> WHAT TO DO: Reproduce the material below with "Where should I click to" changed to "Where do I click to" at every occurrence, leaving everything else untouched.

+ + +

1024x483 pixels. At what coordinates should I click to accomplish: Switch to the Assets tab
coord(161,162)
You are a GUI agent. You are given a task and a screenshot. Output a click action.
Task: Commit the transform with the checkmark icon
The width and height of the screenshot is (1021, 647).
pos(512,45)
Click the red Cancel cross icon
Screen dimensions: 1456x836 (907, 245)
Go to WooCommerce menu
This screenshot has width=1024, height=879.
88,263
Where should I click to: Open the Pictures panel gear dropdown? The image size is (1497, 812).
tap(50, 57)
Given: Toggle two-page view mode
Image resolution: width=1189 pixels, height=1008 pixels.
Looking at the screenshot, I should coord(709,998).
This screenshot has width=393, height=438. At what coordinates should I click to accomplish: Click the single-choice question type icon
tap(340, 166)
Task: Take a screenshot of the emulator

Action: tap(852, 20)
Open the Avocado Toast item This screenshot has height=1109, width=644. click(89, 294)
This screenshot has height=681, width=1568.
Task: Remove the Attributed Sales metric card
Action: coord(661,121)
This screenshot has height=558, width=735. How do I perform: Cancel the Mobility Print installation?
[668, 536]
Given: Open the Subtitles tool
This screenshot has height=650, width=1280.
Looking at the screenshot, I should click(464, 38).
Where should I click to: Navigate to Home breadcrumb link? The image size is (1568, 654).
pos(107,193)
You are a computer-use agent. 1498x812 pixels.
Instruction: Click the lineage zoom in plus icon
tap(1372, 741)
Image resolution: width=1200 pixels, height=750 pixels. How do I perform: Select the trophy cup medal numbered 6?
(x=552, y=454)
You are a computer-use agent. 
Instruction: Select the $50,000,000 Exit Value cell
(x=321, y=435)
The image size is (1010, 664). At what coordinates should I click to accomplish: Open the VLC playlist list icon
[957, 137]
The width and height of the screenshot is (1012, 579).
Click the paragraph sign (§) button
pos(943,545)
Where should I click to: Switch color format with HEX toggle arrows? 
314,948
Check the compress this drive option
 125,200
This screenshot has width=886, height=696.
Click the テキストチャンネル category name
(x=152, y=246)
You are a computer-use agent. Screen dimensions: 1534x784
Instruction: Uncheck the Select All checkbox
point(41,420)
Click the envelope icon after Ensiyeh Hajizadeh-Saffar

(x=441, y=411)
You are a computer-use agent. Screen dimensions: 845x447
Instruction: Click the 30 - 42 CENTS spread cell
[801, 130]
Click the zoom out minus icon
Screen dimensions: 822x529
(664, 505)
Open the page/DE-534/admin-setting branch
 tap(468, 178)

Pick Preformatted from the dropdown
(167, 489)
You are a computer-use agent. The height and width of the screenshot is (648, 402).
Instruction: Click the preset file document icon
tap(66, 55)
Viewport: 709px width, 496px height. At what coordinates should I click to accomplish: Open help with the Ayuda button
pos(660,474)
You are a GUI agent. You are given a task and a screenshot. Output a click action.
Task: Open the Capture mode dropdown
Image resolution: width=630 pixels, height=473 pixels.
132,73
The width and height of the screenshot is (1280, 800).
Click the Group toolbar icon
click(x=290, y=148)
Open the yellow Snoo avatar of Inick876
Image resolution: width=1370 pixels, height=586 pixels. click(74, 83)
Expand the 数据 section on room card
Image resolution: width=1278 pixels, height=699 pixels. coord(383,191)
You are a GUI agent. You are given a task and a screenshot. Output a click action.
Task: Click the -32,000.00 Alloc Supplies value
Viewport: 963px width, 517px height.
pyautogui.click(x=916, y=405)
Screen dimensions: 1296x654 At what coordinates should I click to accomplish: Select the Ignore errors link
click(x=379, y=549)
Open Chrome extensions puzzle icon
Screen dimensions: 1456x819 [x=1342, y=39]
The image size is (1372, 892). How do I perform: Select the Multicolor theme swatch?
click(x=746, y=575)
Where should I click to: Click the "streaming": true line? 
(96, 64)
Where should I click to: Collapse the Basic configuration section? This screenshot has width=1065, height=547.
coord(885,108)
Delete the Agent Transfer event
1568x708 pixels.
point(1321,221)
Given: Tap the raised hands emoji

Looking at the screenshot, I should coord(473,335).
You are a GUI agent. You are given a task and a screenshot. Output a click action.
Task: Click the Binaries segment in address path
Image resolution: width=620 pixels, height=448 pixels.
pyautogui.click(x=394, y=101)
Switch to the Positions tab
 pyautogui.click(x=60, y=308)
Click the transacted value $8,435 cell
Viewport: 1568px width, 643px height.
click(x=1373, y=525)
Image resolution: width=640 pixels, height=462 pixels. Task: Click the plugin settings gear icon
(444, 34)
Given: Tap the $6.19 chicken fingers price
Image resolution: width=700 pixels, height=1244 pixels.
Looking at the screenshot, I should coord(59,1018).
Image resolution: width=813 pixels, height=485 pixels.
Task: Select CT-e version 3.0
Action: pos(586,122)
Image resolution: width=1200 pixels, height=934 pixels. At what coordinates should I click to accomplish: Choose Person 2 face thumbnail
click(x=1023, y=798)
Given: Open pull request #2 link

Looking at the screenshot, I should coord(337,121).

+ + +

> RIGHT ANSWER:
1024x483 pixels. At what coordinates should I click to accomplish: Switch to the Assets tab
coord(161,162)
You are a GUI agent. You are given a task and a screenshot. Output a click action.
Task: Commit the transform with the checkmark icon
The width and height of the screenshot is (1021, 647).
pos(512,45)
Click the red Cancel cross icon
Screen dimensions: 1456x836 (907, 245)
Go to WooCommerce menu
This screenshot has width=1024, height=879.
88,263
Where do I click to: Open the Pictures panel gear dropdown? The image size is (1497, 812).
tap(50, 57)
Given: Toggle two-page view mode
Image resolution: width=1189 pixels, height=1008 pixels.
Looking at the screenshot, I should coord(709,998).
This screenshot has width=393, height=438. At what coordinates should I click to accomplish: Click the single-choice question type icon
tap(340, 166)
Task: Take a screenshot of the emulator

Action: tap(852, 20)
Open the Avocado Toast item This screenshot has height=1109, width=644. click(89, 294)
This screenshot has height=681, width=1568.
Task: Remove the Attributed Sales metric card
Action: coord(661,121)
This screenshot has height=558, width=735. How do I perform: Cancel the Mobility Print installation?
[668, 536]
Given: Open the Subtitles tool
This screenshot has height=650, width=1280.
Looking at the screenshot, I should click(464, 38).
Where do I click to: Navigate to Home breadcrumb link? The image size is (1568, 654).
pos(107,193)
You are a computer-use agent. 1498x812 pixels.
Instruction: Click the lineage zoom in plus icon
tap(1372, 741)
Image resolution: width=1200 pixels, height=750 pixels. How do I perform: Select the trophy cup medal numbered 6?
(x=552, y=454)
You are a computer-use agent. 
Instruction: Select the $50,000,000 Exit Value cell
(x=321, y=435)
The image size is (1010, 664). At what coordinates should I click to accomplish: Open the VLC playlist list icon
[957, 137]
The width and height of the screenshot is (1012, 579).
Click the paragraph sign (§) button
pos(943,545)
Where do I click to: Switch color format with HEX toggle arrows? 
314,948
Check the compress this drive option
 125,200
This screenshot has width=886, height=696.
Click the テキストチャンネル category name
(x=152, y=246)
You are a computer-use agent. Screen dimensions: 1534x784
Instruction: Uncheck the Select All checkbox
point(41,420)
Click the envelope icon after Ensiyeh Hajizadeh-Saffar

(x=441, y=411)
You are a computer-use agent. Screen dimensions: 845x447
Instruction: Click the 30 - 42 CENTS spread cell
[801, 130]
Click the zoom out minus icon
Screen dimensions: 822x529
(664, 505)
Open the page/DE-534/admin-setting branch
 tap(468, 178)

Pick Preformatted from the dropdown
(167, 489)
You are a computer-use agent. The height and width of the screenshot is (648, 402).
Instruction: Click the preset file document icon
tap(66, 55)
Viewport: 709px width, 496px height. At what coordinates should I click to accomplish: Open help with the Ayuda button
pos(660,474)
You are a GUI agent. You are given a task and a screenshot. Output a click action.
Task: Open the Capture mode dropdown
Image resolution: width=630 pixels, height=473 pixels.
132,73
The width and height of the screenshot is (1280, 800).
Click the Group toolbar icon
click(x=290, y=148)
Open the yellow Snoo avatar of Inick876
Image resolution: width=1370 pixels, height=586 pixels. click(74, 83)
Expand the 数据 section on room card
Image resolution: width=1278 pixels, height=699 pixels. coord(383,191)
You are a GUI agent. You are given a task and a screenshot. Output a click action.
Task: Click the -32,000.00 Alloc Supplies value
Viewport: 963px width, 517px height.
pyautogui.click(x=916, y=405)
Screen dimensions: 1296x654 At what coordinates should I click to accomplish: Select the Ignore errors link
click(x=379, y=549)
Open Chrome extensions puzzle icon
Screen dimensions: 1456x819 [x=1342, y=39]
The image size is (1372, 892). How do I perform: Select the Multicolor theme swatch?
click(x=746, y=575)
Where do I click to: Click the "streaming": true line? 
(96, 64)
Where do I click to: Collapse the Basic configuration section? This screenshot has width=1065, height=547.
coord(885,108)
Delete the Agent Transfer event
1568x708 pixels.
point(1321,221)
Given: Tap the raised hands emoji

Looking at the screenshot, I should coord(473,335).
You are a GUI agent. You are given a task and a screenshot. Output a click action.
Task: Click the Binaries segment in address path
Image resolution: width=620 pixels, height=448 pixels.
pyautogui.click(x=394, y=101)
Switch to the Positions tab
 pyautogui.click(x=60, y=308)
Click the transacted value $8,435 cell
Viewport: 1568px width, 643px height.
click(x=1373, y=525)
Image resolution: width=640 pixels, height=462 pixels. Task: Click the plugin settings gear icon
(444, 34)
Given: Tap the $6.19 chicken fingers price
Image resolution: width=700 pixels, height=1244 pixels.
Looking at the screenshot, I should coord(59,1018).
Image resolution: width=813 pixels, height=485 pixels.
Task: Select CT-e version 3.0
Action: pos(586,122)
Image resolution: width=1200 pixels, height=934 pixels. At what coordinates should I click to accomplish: Choose Person 2 face thumbnail
click(x=1023, y=798)
Given: Open pull request #2 link

Looking at the screenshot, I should coord(337,121).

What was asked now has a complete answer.